Most agreements are active for one calendar year. When that period ends, you’ll review and re-sign the document to continue treatment. The renewal visit is a good time to update your medication list, change your designated pharmacy if needed, and raise any concerns about your treatment plan.

For 2026, DEA telemedicine flexibilities remain in effect through December 31, 2026, allowing practitioners to prescribe Schedule II through V controlled substances via audio-video telehealth without a prior in-person evaluation.6Drug Enforcement Administration. DEA Extends Telemedicine Flexibilities to Ensure Continued Access to Care For Schedule III through V medications used in opioid use disorder treatment, audio-only encounters are permitted. This means your initial agreement signing and prescription, or an annual renewal, may be handled via telehealth if your provider offers it — though the prescriptions must still comply with all other federal and state requirements. These are temporary flexibilities that have been extended multiple times since the pandemic, so check whether they’ve been made permanent or extended again if you’re reading this after 2026.

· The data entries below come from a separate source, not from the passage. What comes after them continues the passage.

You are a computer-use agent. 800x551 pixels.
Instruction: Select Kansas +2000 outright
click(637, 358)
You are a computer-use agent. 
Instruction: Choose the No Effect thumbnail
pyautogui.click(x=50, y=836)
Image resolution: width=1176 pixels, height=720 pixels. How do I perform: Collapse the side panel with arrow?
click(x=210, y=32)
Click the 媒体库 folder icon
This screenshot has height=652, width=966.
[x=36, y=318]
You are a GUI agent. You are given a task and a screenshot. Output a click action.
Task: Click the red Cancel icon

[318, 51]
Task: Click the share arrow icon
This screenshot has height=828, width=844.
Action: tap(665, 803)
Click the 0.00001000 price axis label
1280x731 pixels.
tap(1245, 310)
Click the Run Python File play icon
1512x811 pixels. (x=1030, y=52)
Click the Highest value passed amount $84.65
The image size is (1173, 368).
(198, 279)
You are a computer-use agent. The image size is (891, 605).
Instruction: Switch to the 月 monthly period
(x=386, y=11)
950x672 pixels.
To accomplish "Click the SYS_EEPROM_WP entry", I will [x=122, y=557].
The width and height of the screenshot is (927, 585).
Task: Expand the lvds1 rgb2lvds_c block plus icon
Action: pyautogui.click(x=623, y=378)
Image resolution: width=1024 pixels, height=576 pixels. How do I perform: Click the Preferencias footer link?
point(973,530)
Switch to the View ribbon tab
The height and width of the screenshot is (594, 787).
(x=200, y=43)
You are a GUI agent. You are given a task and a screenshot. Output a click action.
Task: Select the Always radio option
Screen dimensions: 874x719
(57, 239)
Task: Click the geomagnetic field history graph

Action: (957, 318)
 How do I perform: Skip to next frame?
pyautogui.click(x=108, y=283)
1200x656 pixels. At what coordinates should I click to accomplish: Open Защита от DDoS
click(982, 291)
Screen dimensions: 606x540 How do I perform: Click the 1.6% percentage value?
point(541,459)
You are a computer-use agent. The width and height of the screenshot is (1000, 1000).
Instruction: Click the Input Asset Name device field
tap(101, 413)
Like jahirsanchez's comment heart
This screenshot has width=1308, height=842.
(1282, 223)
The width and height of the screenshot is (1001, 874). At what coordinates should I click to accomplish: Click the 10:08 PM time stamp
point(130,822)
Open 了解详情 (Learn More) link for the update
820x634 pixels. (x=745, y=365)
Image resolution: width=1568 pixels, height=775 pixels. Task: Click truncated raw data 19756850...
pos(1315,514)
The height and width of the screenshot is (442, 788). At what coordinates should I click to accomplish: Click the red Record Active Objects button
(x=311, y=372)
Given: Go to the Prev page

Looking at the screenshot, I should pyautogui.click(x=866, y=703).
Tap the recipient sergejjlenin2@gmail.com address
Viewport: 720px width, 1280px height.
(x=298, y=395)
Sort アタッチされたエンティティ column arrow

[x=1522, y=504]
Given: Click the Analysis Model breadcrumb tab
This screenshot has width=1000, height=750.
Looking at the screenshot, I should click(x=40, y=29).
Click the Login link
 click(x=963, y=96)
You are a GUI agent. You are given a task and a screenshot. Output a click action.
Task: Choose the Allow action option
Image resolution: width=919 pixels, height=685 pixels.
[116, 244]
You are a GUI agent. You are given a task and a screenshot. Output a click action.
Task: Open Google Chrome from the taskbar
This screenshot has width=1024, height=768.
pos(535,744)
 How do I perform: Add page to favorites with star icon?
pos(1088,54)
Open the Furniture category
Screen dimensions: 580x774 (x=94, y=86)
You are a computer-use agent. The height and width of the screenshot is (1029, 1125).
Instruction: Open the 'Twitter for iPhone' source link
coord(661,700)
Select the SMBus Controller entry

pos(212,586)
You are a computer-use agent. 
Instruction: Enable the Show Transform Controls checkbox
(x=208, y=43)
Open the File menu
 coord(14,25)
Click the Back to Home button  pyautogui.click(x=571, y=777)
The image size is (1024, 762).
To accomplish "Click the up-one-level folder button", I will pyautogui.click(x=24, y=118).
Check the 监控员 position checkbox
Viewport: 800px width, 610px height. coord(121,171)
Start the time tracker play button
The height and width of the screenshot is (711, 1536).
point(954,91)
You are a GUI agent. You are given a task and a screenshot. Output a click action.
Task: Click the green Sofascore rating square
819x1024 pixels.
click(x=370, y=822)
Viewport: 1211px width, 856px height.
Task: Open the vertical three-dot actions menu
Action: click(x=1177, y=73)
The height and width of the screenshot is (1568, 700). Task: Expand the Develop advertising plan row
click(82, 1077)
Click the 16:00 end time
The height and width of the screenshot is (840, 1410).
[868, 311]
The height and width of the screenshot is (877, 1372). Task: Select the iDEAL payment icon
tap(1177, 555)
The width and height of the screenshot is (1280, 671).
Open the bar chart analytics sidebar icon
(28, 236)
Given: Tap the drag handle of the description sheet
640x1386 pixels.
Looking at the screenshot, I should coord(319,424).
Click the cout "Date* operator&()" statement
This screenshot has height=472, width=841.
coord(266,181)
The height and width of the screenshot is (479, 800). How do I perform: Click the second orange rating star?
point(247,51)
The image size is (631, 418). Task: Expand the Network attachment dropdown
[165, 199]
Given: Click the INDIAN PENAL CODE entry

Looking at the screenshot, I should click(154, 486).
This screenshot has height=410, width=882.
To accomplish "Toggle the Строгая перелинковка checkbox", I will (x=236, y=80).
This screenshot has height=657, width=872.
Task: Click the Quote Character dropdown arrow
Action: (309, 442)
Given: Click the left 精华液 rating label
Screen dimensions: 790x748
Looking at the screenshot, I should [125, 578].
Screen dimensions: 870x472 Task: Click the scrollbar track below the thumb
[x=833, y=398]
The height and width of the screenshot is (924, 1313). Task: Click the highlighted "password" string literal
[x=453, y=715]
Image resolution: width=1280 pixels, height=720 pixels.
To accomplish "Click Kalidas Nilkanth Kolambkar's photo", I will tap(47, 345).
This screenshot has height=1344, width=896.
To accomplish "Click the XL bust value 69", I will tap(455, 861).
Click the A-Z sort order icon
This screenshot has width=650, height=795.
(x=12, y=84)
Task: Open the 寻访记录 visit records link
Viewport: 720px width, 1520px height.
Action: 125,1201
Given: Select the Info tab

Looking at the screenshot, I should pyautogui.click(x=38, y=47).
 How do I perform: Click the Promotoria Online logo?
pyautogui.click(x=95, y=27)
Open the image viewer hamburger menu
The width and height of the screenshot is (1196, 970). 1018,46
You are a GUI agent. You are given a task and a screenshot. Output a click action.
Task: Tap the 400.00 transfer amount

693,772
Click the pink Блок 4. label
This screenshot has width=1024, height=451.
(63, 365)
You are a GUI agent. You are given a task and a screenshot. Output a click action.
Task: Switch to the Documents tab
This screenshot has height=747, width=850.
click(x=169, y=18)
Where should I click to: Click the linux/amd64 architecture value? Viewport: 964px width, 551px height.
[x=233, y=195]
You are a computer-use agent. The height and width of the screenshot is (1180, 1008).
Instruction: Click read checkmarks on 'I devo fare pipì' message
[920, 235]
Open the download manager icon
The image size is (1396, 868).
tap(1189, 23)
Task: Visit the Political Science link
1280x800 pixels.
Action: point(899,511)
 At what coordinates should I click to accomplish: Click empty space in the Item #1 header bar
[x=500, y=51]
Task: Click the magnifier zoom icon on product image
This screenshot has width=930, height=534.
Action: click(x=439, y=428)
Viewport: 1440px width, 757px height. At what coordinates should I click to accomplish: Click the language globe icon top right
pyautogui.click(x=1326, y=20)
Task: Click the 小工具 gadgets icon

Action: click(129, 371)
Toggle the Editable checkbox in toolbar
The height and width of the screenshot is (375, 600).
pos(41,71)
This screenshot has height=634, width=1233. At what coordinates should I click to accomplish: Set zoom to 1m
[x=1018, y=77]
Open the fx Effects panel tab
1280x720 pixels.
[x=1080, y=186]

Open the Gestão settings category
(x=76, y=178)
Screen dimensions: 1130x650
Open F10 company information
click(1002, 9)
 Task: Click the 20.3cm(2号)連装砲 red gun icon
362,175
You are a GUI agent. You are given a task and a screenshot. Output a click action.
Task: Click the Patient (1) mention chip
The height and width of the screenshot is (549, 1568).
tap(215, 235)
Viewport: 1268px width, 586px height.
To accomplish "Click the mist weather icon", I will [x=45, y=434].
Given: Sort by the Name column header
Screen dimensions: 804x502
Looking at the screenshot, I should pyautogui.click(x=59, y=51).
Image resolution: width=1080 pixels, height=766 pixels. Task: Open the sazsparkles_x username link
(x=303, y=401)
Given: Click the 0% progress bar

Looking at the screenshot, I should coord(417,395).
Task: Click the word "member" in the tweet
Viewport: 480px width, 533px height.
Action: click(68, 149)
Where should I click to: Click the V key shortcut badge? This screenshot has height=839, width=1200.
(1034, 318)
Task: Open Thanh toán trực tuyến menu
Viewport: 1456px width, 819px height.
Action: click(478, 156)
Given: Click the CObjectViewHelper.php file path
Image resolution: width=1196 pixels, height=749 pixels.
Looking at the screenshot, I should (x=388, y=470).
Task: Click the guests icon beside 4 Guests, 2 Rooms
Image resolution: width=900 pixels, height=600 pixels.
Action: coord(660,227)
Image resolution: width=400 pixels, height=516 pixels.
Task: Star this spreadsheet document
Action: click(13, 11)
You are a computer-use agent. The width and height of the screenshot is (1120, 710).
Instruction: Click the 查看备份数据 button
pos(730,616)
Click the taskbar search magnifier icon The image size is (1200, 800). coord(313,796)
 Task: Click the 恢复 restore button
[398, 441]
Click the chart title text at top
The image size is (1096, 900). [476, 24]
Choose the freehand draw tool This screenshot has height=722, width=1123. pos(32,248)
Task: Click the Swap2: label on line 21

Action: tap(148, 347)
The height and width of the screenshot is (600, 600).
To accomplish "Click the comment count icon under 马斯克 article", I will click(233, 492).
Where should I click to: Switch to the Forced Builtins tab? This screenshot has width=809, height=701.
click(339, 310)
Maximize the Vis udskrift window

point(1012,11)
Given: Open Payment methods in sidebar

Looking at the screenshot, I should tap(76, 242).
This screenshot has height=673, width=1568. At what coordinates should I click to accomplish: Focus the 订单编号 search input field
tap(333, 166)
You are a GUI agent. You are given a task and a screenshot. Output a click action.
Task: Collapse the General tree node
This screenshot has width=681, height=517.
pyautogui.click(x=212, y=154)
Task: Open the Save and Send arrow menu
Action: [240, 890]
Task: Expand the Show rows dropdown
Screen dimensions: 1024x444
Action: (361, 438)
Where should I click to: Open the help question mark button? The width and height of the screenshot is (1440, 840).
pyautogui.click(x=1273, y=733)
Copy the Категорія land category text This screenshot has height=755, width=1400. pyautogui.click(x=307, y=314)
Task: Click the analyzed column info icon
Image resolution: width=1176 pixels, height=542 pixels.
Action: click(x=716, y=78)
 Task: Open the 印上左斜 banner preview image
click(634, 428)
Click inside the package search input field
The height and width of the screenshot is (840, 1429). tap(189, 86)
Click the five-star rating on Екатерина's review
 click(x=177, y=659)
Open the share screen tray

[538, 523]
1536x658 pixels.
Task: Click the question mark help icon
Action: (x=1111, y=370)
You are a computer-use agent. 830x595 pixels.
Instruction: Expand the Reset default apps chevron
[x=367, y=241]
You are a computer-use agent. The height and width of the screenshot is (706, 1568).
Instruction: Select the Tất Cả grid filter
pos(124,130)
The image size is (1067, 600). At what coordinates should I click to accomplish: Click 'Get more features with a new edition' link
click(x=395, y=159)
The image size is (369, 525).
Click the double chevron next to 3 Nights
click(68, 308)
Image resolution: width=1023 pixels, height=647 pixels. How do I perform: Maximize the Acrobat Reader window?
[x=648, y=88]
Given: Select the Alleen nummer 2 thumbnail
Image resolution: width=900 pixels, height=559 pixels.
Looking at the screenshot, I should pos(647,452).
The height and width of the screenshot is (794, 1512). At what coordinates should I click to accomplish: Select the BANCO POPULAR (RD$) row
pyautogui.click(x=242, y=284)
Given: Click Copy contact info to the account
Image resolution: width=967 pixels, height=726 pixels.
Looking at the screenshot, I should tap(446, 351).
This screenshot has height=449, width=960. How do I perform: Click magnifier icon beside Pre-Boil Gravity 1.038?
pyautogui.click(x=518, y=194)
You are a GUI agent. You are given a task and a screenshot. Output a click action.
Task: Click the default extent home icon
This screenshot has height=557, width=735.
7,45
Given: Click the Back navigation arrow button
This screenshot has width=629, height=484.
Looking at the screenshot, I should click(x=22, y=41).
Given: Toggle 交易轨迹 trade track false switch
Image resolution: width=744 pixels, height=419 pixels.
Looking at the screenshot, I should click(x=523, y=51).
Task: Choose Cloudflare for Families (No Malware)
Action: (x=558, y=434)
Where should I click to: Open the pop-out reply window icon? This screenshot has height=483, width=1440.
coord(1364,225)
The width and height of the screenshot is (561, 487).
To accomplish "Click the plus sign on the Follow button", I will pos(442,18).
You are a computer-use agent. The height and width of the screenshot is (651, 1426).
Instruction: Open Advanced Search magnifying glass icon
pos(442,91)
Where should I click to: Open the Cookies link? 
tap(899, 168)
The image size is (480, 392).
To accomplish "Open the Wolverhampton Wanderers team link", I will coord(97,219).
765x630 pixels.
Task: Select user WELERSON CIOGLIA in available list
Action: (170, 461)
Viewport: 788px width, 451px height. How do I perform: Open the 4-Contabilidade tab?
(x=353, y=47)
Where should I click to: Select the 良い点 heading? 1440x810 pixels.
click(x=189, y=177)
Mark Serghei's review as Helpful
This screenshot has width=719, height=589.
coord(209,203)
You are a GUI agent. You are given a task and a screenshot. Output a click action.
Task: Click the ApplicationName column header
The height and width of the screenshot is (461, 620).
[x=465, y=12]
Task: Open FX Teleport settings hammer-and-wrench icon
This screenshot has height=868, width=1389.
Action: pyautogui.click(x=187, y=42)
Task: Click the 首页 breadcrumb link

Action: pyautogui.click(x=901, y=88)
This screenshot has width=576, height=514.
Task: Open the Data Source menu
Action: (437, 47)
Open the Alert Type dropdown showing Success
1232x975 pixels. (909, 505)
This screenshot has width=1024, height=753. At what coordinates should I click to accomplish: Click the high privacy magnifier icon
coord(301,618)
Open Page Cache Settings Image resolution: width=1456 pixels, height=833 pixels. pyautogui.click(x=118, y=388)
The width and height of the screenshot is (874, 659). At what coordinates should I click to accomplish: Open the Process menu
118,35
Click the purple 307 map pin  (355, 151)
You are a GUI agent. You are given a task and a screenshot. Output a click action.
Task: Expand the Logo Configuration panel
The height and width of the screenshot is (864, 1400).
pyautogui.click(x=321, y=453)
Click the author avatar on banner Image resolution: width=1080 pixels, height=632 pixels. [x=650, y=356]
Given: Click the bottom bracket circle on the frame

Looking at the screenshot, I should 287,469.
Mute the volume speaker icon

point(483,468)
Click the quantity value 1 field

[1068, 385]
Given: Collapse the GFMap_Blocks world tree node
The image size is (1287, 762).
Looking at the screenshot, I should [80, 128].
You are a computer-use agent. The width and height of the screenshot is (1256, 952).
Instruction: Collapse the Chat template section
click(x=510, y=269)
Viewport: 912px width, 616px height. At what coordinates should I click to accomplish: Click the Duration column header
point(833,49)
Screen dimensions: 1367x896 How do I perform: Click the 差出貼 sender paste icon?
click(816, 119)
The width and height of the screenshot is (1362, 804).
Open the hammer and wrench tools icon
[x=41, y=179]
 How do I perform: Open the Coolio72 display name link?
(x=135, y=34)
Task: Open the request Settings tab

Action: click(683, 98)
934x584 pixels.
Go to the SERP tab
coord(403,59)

Common Medications That Trigger False Positives

Because a failed drug screen can put your entire treatment plan at risk, it’s worth knowing which everyday medications can cause misleading results on an immunoassay screen. Tell your provider about all of these before any test:

  • Amphetamine flags: ADHD medications like methylphenidate, antidepressants like bupropion and trazodone, the diet drug phentermine, and cold medicines containing pseudoephedrine.
  • Barbiturate flags: Ibuprofen, naproxen sodium, and the sleep aid doxylamine (Unisom).
  • Benzodiazepine flags: Ibuprofen and the antidepressant sertraline (Zoloft).
  • Cannabinoid flags: CBD oil, hemp food products, the heartburn drug pantoprazole (Protonix), and ibuprofen.
  • Opioid flags: The antibiotics levofloxacin and ofloxacin, the antipsychotic quetiapine (Seroquel), diphenhydramine (Benadryl), and poppy seeds.

A positive immunoassay result for any of these should always be followed by confirmatory testing before any clinical action is taken. If your provider moves to discharge you based on a screening result alone — without confirmatory testing — ask for the confirmation test. You have every reason to insist on it, and a careful provider will already have ordered one.